In April 1942, Anthoni visited Berlin where he met Heinrich Müller, Friedrich Panzinger and Adolf Eichmann to discuss the "Final Solution" concerning the Jews of Finland. The Gestapo asked them to be handed over to the German authorities, to which Anthoni reacted positively. He made a verbal agreement to expel all German refugees Finland saw as an "unwanted element". The agreement also included Soviet POWs of Jewish origin.

Although the Finnish government refused transferring its own Jewish citizens, Anthoni's trip caused a mass deportation of "disagreeable aliens" in June 1942. Among the deported were two German-born Jews. The matter was also discussed on Heinrich Himmler's visit to Finland in the late summer of 1942. The Minister of Interior Toivo Horelli and Anthoni soon made a classified decision on the deportation of 27 refugees, of whom 8 were Jews. On 8 November 1942, the deported were shipped to Tallinn in German-occupied Estonia and handed over to the Gestapo. According to the documents found in the Estonian state archives, the Jews were killed just two days later. The intention was to deport all Jewish refugees, but knowledge of the plan soon spread. After the intervention of the Social Democratic cabinet members Väinö Tanner and K.-A. Fagerholm, further deportations were stopped.

In late 1942, Anthoni asked Horelli to make a requisition for awarding the SS commander Martin Sandberger with the Order of the White Rose of Finland. Sandberger was the commander of the Sicherheitspolizei and Sicherheitsdienst in Estonia.

=== After the war ===
As it was clear that Germany was going to lose the war, Anthoni was dismissed in March 1944. After the Moscow Armistice he fled to Sweden, but was soon returned to Finland. Anthoni was arrested in the Ostrobothnian village of Rautio in April 1945, and put into preventive detention.

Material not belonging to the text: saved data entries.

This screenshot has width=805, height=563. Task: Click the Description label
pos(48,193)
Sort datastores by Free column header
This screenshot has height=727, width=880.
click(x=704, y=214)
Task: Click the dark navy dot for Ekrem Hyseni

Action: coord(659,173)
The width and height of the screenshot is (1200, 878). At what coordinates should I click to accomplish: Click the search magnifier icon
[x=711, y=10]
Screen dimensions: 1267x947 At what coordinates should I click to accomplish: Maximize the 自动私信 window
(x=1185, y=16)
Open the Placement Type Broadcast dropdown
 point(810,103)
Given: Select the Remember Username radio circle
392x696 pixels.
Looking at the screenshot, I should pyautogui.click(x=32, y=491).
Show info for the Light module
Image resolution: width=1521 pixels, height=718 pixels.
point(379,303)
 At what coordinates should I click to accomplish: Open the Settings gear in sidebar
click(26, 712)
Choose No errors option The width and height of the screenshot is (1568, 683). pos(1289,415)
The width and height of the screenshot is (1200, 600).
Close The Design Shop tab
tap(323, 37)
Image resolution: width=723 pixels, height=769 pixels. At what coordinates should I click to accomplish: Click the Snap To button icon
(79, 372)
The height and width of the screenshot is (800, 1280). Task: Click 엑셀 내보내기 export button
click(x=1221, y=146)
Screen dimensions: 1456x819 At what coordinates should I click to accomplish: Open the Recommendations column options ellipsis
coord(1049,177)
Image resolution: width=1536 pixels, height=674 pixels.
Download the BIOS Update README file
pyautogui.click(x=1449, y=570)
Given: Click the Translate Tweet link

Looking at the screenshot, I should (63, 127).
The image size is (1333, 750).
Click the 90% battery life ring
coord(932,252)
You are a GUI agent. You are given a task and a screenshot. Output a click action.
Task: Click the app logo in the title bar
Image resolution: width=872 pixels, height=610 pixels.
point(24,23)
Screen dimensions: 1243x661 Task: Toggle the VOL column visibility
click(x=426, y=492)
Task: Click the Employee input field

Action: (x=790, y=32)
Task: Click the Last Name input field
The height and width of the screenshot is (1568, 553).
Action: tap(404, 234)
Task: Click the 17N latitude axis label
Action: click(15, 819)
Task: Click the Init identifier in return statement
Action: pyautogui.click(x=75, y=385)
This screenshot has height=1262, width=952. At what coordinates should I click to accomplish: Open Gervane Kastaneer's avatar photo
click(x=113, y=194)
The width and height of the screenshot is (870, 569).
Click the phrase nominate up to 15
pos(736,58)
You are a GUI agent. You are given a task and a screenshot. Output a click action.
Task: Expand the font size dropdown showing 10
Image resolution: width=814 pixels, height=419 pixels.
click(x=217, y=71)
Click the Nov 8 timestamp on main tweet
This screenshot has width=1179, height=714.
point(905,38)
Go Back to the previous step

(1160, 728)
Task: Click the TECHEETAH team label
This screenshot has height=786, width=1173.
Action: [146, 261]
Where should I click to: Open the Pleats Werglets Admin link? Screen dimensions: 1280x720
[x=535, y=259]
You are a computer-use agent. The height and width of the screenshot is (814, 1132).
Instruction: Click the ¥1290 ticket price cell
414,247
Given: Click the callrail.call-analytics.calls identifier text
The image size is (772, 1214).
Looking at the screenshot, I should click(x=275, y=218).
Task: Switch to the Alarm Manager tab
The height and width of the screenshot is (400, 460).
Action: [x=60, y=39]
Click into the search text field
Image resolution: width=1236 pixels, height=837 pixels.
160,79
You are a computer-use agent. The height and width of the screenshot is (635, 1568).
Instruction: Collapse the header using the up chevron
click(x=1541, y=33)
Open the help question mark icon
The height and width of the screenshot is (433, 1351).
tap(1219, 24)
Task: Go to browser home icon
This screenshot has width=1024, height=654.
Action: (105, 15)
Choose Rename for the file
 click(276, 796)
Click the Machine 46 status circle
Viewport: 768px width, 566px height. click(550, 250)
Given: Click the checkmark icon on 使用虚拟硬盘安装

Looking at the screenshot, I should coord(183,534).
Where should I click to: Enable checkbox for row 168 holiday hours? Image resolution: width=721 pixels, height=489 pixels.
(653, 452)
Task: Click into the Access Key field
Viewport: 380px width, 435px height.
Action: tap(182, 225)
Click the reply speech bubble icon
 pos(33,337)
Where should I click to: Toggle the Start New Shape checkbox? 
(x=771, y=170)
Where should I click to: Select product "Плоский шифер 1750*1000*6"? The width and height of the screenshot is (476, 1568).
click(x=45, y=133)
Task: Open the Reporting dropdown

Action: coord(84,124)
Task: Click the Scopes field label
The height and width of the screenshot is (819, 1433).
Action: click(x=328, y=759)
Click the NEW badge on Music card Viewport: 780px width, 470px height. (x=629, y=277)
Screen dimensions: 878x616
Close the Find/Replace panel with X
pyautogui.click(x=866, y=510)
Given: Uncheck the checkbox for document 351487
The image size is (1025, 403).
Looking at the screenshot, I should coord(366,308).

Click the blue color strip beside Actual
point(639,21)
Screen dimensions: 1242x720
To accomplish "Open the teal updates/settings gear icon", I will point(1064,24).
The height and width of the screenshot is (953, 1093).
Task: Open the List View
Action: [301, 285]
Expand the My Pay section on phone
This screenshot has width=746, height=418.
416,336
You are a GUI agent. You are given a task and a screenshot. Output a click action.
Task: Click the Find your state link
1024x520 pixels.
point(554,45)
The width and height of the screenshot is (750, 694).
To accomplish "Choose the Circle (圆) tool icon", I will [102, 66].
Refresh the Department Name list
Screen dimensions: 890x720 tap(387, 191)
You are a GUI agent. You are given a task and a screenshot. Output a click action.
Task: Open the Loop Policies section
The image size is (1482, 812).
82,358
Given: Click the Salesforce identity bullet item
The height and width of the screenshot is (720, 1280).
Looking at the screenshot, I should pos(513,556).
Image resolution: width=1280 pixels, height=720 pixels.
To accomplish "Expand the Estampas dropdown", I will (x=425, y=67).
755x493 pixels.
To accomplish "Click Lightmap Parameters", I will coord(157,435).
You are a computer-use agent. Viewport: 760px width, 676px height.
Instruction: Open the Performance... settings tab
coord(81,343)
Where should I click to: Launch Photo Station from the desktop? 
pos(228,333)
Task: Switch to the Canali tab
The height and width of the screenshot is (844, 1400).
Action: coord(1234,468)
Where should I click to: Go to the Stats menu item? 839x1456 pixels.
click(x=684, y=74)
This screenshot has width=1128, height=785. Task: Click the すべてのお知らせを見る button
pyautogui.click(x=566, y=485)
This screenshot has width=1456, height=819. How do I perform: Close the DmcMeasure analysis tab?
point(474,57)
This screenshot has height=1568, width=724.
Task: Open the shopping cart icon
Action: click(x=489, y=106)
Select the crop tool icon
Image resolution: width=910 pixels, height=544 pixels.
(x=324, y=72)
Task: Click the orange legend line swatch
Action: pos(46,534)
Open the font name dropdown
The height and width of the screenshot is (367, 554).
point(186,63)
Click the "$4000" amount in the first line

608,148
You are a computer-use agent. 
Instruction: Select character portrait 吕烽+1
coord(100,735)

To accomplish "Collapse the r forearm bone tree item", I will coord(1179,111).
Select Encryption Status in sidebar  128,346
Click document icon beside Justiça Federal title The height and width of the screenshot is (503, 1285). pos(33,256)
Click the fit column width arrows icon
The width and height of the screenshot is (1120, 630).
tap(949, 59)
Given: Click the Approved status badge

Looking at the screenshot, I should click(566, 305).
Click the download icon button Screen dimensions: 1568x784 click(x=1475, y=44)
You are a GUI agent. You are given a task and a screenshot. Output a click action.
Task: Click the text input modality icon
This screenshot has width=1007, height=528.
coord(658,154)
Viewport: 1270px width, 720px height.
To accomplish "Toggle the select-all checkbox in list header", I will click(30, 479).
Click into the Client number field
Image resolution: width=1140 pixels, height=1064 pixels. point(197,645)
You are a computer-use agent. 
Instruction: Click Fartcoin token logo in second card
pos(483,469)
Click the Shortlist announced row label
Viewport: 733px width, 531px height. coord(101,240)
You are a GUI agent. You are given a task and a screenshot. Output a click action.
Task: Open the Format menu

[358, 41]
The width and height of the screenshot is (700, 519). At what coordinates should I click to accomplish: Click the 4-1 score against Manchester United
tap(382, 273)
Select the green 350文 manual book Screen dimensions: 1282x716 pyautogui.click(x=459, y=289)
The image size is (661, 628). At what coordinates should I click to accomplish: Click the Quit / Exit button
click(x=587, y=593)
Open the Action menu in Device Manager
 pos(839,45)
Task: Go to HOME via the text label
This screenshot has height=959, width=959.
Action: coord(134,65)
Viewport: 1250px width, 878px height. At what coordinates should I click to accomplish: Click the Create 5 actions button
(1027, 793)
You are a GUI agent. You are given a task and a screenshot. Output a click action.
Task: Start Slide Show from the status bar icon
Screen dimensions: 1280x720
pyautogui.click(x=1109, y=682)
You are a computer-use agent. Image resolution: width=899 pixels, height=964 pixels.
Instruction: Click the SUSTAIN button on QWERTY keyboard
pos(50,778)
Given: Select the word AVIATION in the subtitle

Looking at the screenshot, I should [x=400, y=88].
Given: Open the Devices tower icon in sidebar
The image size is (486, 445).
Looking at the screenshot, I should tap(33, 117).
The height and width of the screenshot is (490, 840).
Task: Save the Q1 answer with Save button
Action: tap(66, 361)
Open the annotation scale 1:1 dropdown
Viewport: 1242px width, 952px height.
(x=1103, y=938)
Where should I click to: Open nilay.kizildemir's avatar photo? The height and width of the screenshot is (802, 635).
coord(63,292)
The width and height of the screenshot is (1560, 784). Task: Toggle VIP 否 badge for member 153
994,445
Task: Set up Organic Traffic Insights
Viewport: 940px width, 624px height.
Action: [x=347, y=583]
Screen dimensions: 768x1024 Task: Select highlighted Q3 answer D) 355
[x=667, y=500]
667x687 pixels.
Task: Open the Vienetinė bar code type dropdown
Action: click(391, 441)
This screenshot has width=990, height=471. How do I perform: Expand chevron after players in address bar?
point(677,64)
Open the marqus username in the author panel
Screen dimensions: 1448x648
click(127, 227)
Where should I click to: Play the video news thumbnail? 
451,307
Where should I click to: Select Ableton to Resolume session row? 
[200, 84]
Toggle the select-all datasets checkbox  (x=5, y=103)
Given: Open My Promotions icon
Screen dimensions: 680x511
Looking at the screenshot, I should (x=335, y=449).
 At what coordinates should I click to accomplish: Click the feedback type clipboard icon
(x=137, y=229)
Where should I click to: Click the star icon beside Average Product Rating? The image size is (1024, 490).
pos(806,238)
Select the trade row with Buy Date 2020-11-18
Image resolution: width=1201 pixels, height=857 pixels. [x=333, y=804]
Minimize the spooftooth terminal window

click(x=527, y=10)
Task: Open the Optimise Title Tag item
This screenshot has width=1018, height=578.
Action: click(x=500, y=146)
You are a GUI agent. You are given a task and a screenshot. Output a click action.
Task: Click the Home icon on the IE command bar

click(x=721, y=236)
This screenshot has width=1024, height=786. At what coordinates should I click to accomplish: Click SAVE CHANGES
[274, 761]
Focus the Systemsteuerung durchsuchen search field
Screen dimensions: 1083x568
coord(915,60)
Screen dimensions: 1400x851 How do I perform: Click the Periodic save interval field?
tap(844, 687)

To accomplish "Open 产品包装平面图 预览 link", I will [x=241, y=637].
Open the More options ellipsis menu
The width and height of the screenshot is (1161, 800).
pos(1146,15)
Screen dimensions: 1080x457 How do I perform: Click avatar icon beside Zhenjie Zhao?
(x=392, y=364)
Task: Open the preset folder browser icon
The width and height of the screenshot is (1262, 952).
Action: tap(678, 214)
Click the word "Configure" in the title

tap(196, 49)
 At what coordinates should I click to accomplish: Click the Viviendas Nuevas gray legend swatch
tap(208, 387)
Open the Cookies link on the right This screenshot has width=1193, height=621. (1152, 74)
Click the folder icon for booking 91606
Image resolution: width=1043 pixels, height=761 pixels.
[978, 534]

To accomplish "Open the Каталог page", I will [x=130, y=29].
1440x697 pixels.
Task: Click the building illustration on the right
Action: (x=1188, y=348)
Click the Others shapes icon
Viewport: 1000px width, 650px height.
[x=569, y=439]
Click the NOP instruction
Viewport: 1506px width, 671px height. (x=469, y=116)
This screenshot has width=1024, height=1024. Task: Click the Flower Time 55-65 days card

Anthoni never faced the Finnish war-responsibility trials. Poland and the Western Allies wanted Anthoni, Horelli and the State Police officer Ari Kauhanen to be included on the list of war criminals, but the Soviet Union never made a claim to the Finnish government. This was most likely because the Soviets focused on people who had committed war crimes against their own citizens.

In early 1948, Anthoni was put on trial for misconduct, accused of the transfer of 76 German refugees to the Gestapo between 1942 and 1943. Anthoni claimed to have no idea of what would happen to the Jews, and that the deported were chosen by Horelli. In reality, Horelli had given him complete freedom to make decisions on his own. As the Allied Commission left Finland in May 1948, Anthoni, who still denied knowledge what would happen to the Jews, was released. The case went to the Supreme Court which dismissed the indictment in February 1949. Anthoni was only given an admonition for negligent misconduct. He received compensation for the three years that he spent in pre-trial custody. Part of his reason for his acquittal was that Georg Kollmann, the sole survivor of the deportations, who lost his wife and child, forgave Anthoni and asked that he not be punished. Kollmann, who later denied having forgiven Anthoni, was regarded by Finnish Jews as a traitor for helping Anthoni evade consequences.

Anthoni worked his last years as a lawyer for the mineral company Oy Lohja Ab, owned by the prominent Finnish Nazi Petter Forsström, who had served time in prison for treason after being convicted of participation in the pro-German resistance movement during the Lapland War after Finland had switched sides. He died at the Malmi Hospital in Helsinki.